Case Presentation: A 28-year-old female who emigrated to the US from Mexico presented to the ED with a 4-month history of abdominal pain, vomiting, diarrhea, anorexia, 40-pound weight loss, intermittent fever, night sweats, and dry cough. Medical history included untreated rheumatoid arthritis, SLE, and pulmonary tuberculosis, diagnosed three weeks before presentation. The patient reported worsening abdominal pain and inability to tolerate oral intake following initiation of RIPE therapy, which led to the discontinuation of anti-TB drugs four days before admission. Physical exam revealed diffuse abdominal tenderness. Labs showed a WBC of 4.4, hemoglobin 10.9, CRP 13.8, negative HIV, and albumin 2.7. CT chest revealed bilateral opacities and left axillary lymphadenopathy. Abdominal CT showed nonspecific thickening of the distal small bowel. RIPE was restarted on admission; however, not tolerated due to persistent vomiting. Colonoscopy revealed a mass-like ulcerated lesion with scarring of the ileocecal valve. Small bowel biopsy showed non-necrotizing granulomas, crypt distortion, and villous blunting. Mycobacteria species were detected via acid-fast stain compatible with mycobacterial enteritis. Due to small bowel obstruction, the patient underwent a robotic right colectomy and small bowel resection. Pathology showed granulomatous enterocolitis with 24 lymph nodes with varying degrees of granulomatous inflammation. The patient’s medical condition deteriorated, resulting in septic shock and death.

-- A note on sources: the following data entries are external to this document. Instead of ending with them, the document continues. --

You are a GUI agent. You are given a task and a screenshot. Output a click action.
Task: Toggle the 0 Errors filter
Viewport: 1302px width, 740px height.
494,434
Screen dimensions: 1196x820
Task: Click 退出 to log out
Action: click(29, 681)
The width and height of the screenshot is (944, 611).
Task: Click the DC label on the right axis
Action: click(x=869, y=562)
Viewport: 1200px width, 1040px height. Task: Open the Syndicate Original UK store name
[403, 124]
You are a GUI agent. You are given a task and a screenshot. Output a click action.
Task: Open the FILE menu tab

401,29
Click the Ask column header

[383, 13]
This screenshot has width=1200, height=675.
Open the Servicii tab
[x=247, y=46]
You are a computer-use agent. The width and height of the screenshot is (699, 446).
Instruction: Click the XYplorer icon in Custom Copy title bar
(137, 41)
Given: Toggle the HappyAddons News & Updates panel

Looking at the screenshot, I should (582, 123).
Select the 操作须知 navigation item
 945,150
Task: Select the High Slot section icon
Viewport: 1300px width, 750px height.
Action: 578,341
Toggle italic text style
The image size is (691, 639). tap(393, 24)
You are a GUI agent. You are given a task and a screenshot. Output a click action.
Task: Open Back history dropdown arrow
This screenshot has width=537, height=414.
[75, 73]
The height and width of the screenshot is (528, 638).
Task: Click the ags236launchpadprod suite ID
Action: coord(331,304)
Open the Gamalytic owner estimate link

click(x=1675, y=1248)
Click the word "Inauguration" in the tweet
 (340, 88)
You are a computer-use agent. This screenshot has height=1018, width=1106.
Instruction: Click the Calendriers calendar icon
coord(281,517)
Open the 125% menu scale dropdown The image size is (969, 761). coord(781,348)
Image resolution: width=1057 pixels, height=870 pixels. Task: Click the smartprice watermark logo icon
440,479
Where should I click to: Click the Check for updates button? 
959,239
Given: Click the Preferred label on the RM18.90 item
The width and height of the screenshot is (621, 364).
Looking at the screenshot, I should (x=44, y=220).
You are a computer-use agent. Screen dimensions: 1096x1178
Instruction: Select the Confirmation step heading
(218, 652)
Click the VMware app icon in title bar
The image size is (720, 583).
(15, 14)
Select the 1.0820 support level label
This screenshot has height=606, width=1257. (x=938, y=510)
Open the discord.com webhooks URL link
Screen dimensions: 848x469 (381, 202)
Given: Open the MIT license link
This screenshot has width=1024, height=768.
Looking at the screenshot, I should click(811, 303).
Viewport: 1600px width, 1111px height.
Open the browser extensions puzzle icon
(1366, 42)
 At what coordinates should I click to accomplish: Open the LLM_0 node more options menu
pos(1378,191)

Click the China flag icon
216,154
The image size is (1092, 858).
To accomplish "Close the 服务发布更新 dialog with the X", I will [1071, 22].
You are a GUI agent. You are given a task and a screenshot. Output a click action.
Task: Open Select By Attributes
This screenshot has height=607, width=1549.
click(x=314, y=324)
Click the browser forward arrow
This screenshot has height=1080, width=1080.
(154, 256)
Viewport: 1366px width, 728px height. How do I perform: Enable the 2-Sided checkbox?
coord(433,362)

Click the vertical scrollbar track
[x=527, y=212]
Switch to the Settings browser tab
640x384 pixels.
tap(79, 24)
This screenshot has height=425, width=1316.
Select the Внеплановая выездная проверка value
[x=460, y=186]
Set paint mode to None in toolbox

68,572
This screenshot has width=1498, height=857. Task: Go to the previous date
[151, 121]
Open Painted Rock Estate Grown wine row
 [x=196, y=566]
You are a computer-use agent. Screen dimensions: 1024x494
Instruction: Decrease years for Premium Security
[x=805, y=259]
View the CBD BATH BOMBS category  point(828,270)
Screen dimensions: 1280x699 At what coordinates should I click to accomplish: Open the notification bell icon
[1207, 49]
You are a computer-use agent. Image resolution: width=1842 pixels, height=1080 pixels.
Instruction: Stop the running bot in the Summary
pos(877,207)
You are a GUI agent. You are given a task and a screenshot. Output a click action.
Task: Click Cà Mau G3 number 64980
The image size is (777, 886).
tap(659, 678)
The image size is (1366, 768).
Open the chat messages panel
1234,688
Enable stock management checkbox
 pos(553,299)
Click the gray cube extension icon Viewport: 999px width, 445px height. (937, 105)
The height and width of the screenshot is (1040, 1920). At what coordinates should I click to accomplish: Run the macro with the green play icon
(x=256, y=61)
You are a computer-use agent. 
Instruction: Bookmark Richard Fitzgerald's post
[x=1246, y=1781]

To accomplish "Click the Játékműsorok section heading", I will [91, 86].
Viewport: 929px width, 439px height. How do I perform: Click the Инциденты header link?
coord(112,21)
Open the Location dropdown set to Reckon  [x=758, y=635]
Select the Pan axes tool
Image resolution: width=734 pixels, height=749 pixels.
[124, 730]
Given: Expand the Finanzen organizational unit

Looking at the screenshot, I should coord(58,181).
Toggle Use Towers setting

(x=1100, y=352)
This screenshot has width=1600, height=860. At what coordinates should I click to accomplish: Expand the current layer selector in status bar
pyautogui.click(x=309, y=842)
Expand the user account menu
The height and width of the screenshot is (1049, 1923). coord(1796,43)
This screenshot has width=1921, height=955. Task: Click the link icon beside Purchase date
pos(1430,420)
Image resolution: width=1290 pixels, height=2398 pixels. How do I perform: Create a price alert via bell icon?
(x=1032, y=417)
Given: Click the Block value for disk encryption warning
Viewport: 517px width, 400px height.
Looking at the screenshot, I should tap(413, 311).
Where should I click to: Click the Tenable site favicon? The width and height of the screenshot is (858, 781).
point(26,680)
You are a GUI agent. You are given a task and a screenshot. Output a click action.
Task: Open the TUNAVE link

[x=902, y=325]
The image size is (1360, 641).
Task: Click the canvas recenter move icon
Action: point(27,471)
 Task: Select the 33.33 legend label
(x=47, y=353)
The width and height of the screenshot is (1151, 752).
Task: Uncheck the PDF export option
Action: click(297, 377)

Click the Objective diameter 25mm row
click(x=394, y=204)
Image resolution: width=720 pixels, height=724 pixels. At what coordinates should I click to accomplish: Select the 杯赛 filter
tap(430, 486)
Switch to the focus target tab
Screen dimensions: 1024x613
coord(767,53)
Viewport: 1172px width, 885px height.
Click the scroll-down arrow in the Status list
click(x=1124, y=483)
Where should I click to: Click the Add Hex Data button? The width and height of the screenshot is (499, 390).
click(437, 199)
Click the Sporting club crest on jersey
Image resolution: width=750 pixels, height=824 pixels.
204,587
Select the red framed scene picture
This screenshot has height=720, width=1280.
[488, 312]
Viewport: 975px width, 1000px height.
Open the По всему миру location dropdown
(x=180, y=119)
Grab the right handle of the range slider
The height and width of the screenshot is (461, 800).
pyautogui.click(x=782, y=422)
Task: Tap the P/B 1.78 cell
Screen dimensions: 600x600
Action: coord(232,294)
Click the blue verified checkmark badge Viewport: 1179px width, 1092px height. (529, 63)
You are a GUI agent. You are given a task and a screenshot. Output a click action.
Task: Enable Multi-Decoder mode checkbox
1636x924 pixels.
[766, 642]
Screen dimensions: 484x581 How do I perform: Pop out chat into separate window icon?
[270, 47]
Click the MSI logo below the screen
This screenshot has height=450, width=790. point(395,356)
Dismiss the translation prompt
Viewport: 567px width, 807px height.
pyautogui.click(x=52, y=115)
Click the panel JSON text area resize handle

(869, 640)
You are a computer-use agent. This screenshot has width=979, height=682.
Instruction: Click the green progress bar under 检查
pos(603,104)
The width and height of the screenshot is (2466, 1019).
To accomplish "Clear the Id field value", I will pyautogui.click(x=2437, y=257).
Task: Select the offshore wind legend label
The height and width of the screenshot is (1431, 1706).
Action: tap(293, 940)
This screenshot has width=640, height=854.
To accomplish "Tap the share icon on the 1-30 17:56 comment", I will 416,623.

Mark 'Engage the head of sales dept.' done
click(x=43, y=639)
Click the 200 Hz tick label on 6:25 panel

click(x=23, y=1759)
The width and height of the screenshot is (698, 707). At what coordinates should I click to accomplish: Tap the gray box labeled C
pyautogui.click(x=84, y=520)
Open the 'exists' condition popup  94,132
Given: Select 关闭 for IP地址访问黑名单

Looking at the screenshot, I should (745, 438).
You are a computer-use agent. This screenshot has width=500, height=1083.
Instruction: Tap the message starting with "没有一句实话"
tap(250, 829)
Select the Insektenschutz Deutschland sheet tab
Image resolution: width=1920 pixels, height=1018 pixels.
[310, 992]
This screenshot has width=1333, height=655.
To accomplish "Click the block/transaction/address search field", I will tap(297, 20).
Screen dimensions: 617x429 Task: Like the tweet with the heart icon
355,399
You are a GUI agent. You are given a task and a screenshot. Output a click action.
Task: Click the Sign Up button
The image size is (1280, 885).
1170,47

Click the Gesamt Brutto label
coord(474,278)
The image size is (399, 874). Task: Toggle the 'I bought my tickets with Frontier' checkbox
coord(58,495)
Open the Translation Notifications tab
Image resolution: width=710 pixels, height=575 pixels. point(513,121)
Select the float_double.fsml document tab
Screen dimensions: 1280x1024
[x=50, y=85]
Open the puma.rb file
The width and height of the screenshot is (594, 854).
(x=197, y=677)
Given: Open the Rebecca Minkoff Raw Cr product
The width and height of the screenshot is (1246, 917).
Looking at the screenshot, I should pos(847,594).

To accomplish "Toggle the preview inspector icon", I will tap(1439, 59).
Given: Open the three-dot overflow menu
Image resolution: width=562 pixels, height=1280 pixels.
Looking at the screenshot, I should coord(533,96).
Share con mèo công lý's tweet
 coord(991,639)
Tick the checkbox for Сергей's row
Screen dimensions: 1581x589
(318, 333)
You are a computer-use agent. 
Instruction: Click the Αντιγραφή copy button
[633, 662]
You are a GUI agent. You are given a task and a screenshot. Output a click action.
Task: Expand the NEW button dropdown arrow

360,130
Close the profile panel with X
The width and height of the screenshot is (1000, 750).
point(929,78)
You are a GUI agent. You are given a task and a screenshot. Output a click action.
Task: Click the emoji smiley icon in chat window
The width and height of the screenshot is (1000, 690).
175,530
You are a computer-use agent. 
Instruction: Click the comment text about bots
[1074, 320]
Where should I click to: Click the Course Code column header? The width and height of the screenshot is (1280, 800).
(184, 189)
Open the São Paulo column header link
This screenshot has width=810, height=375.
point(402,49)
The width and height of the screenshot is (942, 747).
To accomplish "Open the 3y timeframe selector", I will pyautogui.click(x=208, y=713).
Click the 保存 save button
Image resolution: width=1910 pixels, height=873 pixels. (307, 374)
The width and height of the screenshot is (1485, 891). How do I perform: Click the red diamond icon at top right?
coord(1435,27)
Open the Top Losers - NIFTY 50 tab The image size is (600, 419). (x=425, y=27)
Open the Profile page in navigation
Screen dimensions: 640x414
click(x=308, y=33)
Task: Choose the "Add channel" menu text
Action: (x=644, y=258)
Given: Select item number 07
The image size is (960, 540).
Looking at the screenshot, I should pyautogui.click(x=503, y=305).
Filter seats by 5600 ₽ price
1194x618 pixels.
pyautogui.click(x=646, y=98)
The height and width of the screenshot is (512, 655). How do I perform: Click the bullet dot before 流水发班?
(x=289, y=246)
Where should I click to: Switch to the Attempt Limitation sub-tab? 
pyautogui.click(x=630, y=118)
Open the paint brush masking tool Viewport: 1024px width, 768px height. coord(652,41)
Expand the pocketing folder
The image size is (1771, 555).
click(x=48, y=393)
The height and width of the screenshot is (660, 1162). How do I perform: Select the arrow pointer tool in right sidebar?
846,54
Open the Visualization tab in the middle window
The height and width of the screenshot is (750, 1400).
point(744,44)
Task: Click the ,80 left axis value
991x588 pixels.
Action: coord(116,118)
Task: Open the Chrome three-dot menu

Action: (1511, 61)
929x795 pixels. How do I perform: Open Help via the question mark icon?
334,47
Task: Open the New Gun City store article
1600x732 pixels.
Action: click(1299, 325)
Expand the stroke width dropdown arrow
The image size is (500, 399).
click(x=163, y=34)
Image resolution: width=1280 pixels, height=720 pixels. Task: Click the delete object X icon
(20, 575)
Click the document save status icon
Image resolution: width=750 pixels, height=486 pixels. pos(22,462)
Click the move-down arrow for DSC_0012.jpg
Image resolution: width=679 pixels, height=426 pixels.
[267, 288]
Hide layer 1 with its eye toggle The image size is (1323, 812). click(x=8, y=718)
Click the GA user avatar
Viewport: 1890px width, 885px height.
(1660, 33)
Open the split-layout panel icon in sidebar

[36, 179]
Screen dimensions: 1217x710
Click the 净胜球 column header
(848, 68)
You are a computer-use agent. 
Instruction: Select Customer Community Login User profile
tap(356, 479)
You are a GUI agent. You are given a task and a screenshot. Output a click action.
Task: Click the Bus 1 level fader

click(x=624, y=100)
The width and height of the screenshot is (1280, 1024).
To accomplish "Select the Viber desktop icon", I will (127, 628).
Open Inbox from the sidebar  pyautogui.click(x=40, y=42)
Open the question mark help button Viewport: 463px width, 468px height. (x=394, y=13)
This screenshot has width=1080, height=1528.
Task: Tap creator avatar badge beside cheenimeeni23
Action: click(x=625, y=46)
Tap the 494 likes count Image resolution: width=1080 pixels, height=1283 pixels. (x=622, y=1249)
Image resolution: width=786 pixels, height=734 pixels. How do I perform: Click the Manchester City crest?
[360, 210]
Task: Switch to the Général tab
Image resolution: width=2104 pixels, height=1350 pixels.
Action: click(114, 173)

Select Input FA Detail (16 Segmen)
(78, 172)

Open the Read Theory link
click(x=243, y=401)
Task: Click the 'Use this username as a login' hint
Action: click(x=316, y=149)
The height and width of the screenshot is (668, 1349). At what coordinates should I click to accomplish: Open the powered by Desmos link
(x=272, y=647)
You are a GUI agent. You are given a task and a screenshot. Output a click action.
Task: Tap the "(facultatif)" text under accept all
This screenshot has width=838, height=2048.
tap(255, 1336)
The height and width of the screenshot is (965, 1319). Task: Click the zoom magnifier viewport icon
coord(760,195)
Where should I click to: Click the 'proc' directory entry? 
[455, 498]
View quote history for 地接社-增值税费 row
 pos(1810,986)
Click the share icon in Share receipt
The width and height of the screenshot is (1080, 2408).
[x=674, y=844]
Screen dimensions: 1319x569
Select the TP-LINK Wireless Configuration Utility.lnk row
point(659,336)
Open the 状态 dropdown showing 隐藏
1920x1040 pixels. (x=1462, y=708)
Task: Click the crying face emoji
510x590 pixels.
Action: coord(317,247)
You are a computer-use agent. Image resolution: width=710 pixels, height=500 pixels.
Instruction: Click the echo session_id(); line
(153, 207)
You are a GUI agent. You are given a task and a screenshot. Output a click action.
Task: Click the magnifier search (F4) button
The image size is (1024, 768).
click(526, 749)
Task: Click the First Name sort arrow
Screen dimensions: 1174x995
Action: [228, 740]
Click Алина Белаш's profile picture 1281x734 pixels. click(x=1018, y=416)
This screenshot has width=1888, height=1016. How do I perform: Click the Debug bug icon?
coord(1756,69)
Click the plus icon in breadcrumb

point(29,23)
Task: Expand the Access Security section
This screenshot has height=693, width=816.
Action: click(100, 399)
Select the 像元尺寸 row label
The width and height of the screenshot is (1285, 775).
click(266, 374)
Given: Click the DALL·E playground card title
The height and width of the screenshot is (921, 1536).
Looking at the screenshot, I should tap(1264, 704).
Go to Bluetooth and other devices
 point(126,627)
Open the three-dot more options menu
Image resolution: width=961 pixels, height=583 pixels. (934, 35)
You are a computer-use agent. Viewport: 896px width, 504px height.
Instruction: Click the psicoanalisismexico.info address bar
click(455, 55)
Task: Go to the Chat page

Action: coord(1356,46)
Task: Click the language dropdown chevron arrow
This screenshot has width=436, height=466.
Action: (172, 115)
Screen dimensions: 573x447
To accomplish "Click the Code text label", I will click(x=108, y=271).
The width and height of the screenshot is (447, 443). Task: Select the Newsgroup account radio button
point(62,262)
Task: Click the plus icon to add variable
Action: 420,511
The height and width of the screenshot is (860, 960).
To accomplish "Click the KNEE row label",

Conclusions: The diagnosis of GI TB is difficult to establish due to its nonspecific features, many of which overlap with GI infections, malignancy, and inflammatory bowel disease. Anti-TB therapy is the mainstay of treatment, with surgery only required in a minority of cases. In our patient, delayed recognition and treatment led to disease progression, complications, and death. This case highlights the importance of maintaining a high index of suspicion, particularly in patients who have migrated from an endemic region or have other risk factors.